→ **TO DO**: Below are records with pictures. Reproduce exactly the lines from the line with "Viewport: 608px width, 454px" to the line with "Click Diploma in", inclusive, and leave each picture out.
——————
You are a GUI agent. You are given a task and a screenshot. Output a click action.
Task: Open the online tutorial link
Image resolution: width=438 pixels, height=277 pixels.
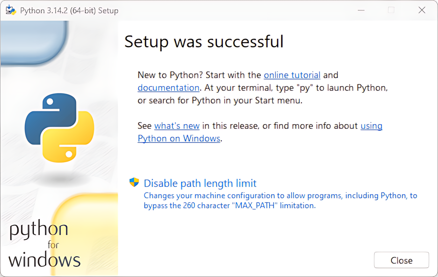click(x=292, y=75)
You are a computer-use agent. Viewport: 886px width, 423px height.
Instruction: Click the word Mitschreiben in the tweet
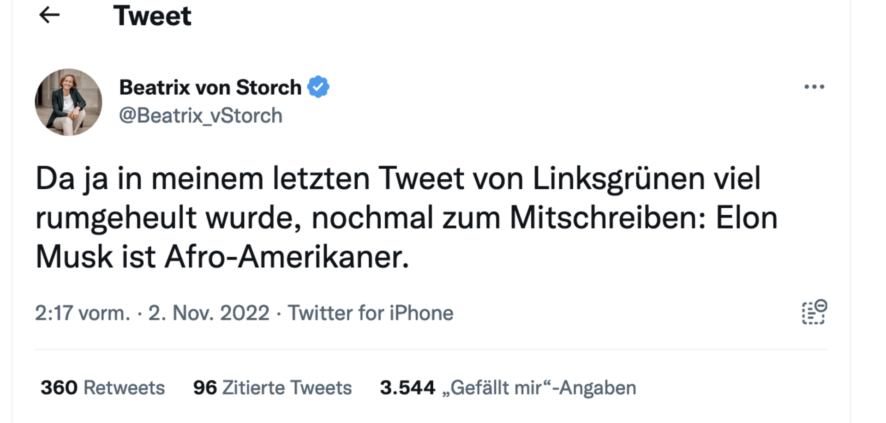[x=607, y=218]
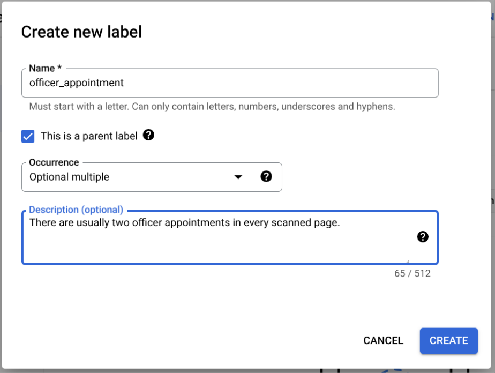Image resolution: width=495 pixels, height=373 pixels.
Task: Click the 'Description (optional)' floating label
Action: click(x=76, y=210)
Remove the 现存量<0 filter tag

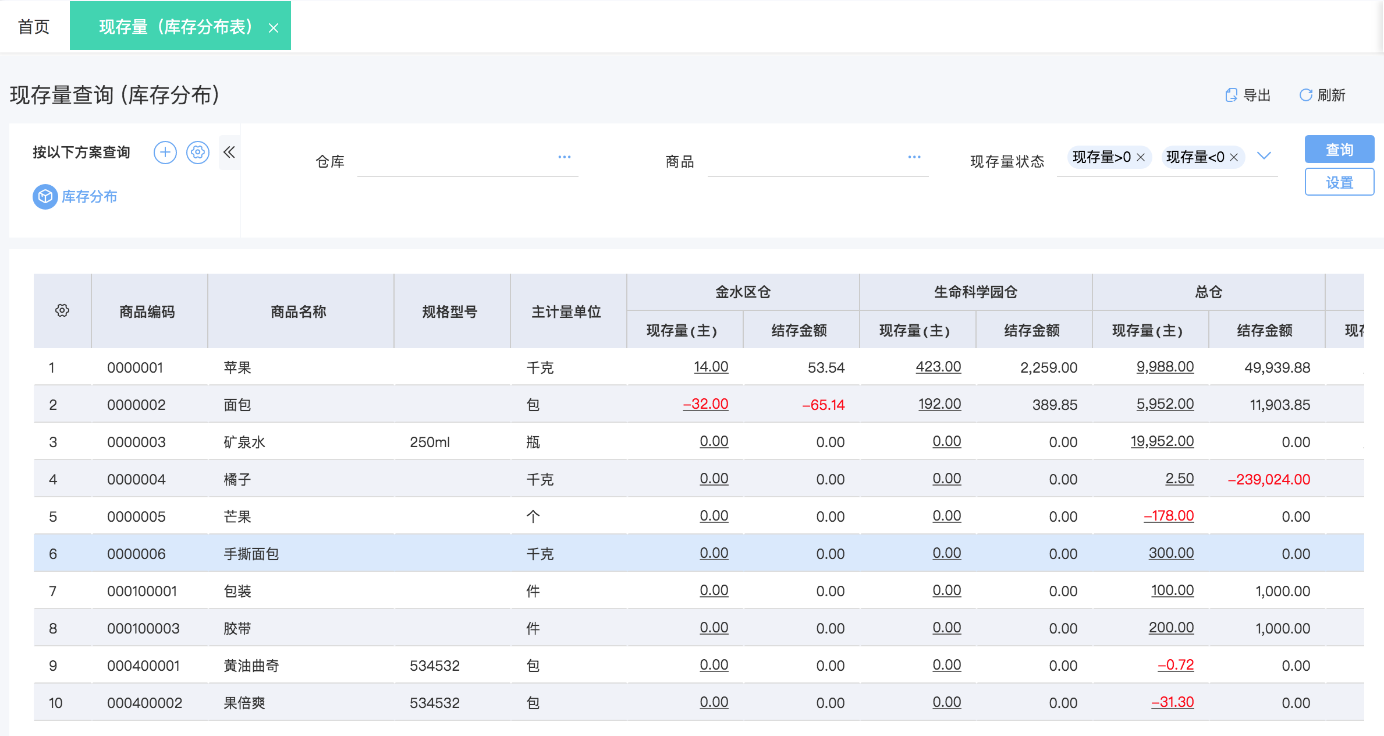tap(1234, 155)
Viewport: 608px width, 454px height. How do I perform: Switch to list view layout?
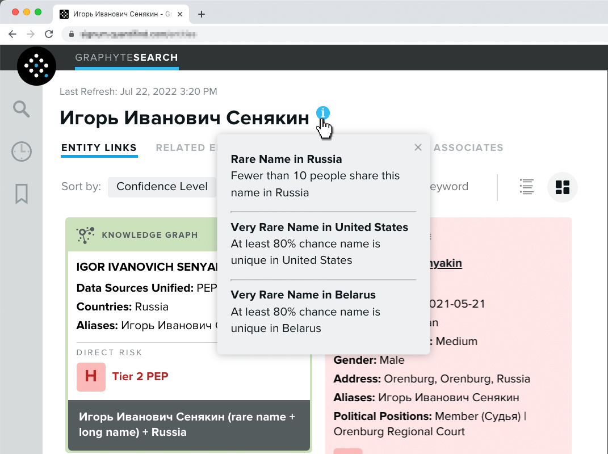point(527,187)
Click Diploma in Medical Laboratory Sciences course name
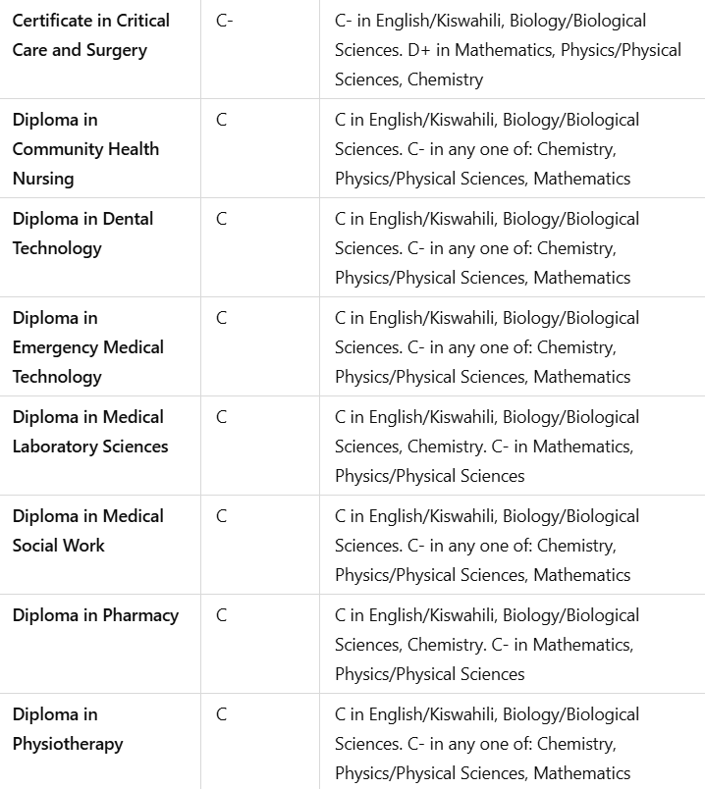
——————
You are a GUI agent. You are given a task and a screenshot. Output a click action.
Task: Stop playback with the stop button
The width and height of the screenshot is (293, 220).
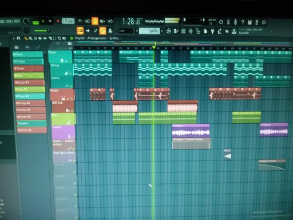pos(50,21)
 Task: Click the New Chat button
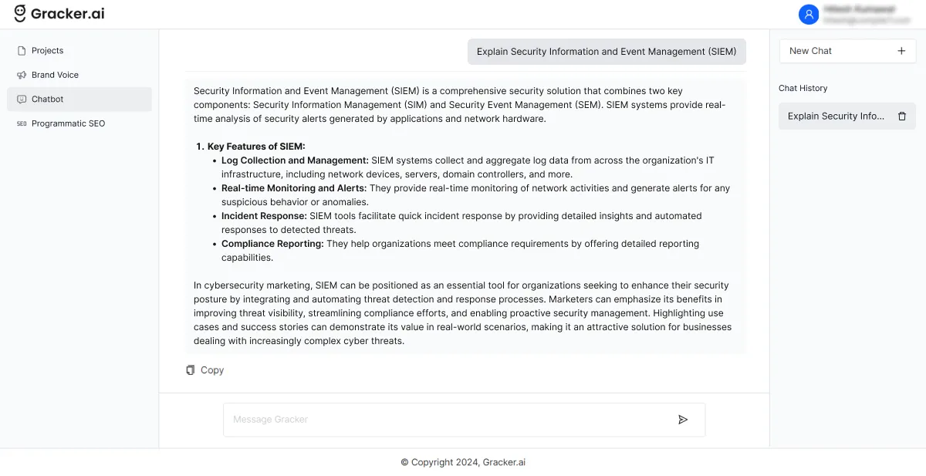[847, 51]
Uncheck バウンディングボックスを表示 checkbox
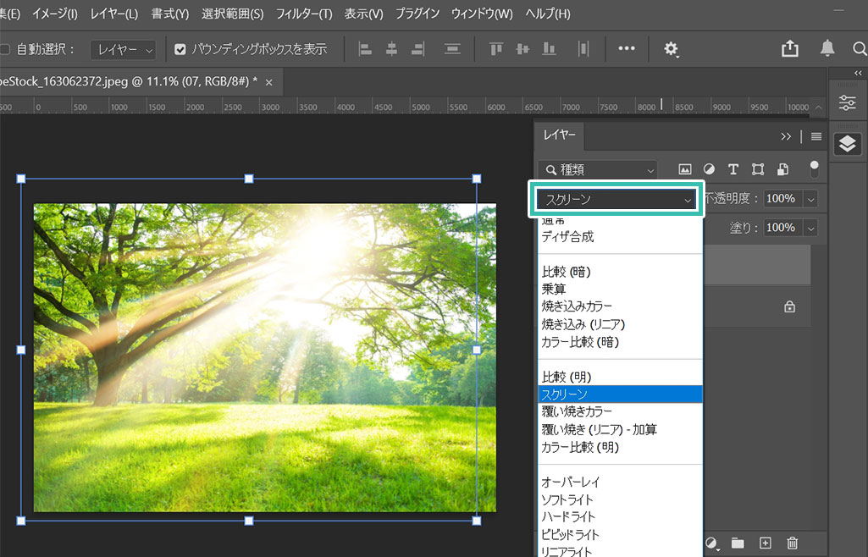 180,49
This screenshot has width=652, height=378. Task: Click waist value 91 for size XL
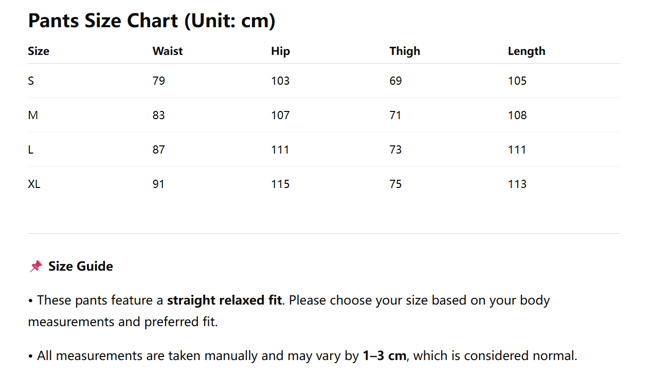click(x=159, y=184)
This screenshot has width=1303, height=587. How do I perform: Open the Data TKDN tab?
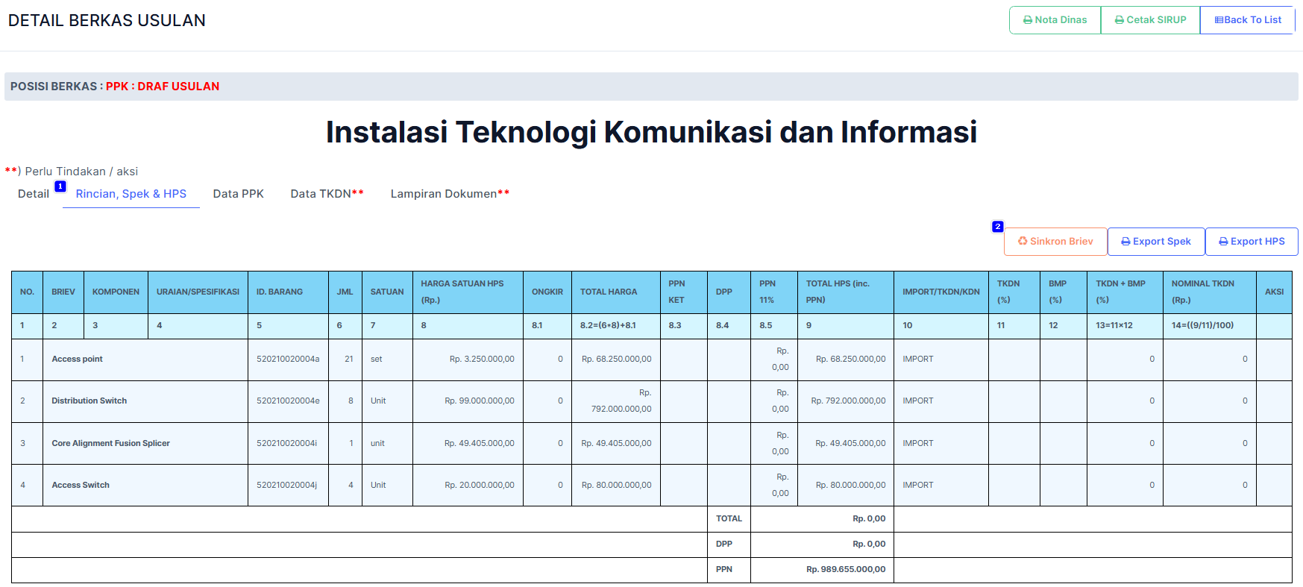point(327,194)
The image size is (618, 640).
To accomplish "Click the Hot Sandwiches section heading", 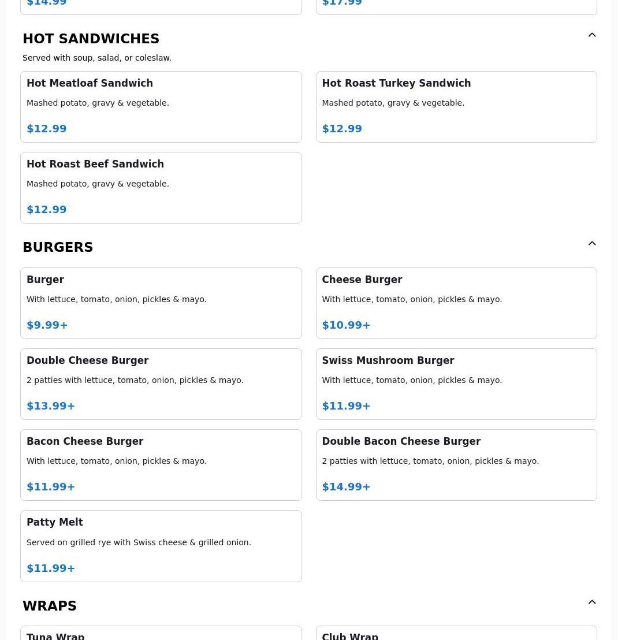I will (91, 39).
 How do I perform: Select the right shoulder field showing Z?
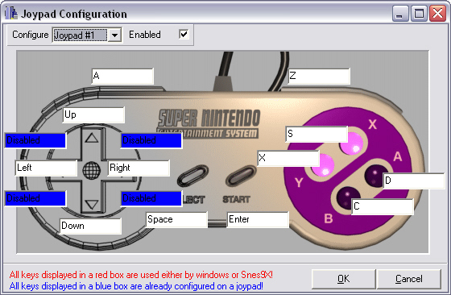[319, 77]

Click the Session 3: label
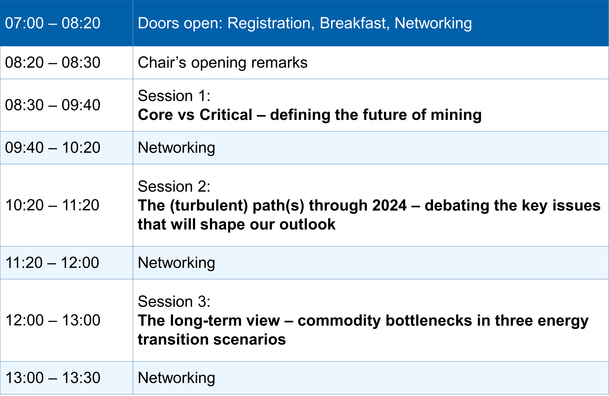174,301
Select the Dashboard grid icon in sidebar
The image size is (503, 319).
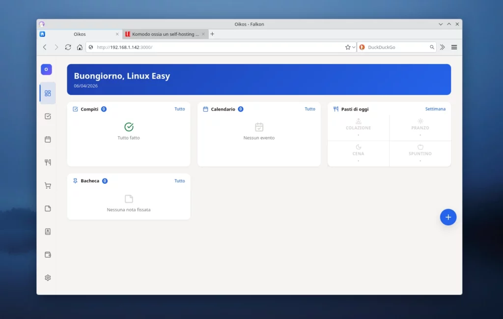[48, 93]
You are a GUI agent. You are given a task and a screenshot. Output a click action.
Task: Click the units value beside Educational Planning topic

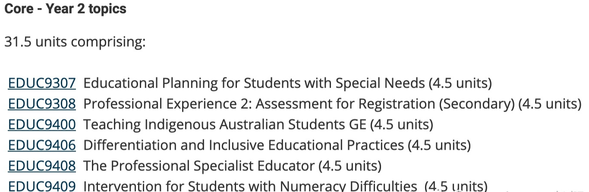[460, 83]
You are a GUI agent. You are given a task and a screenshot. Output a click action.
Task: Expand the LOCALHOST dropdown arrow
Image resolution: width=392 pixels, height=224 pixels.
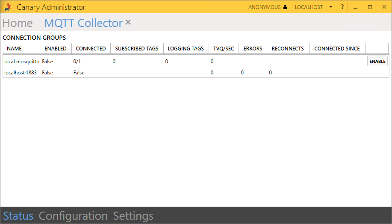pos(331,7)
——————
→ **TASK RESULT**:
Viewport: 608px width, 454px height. How do I perform: Switch to list view layout?
point(527,187)
Click Diploma in Medical Laboratory Sciences course name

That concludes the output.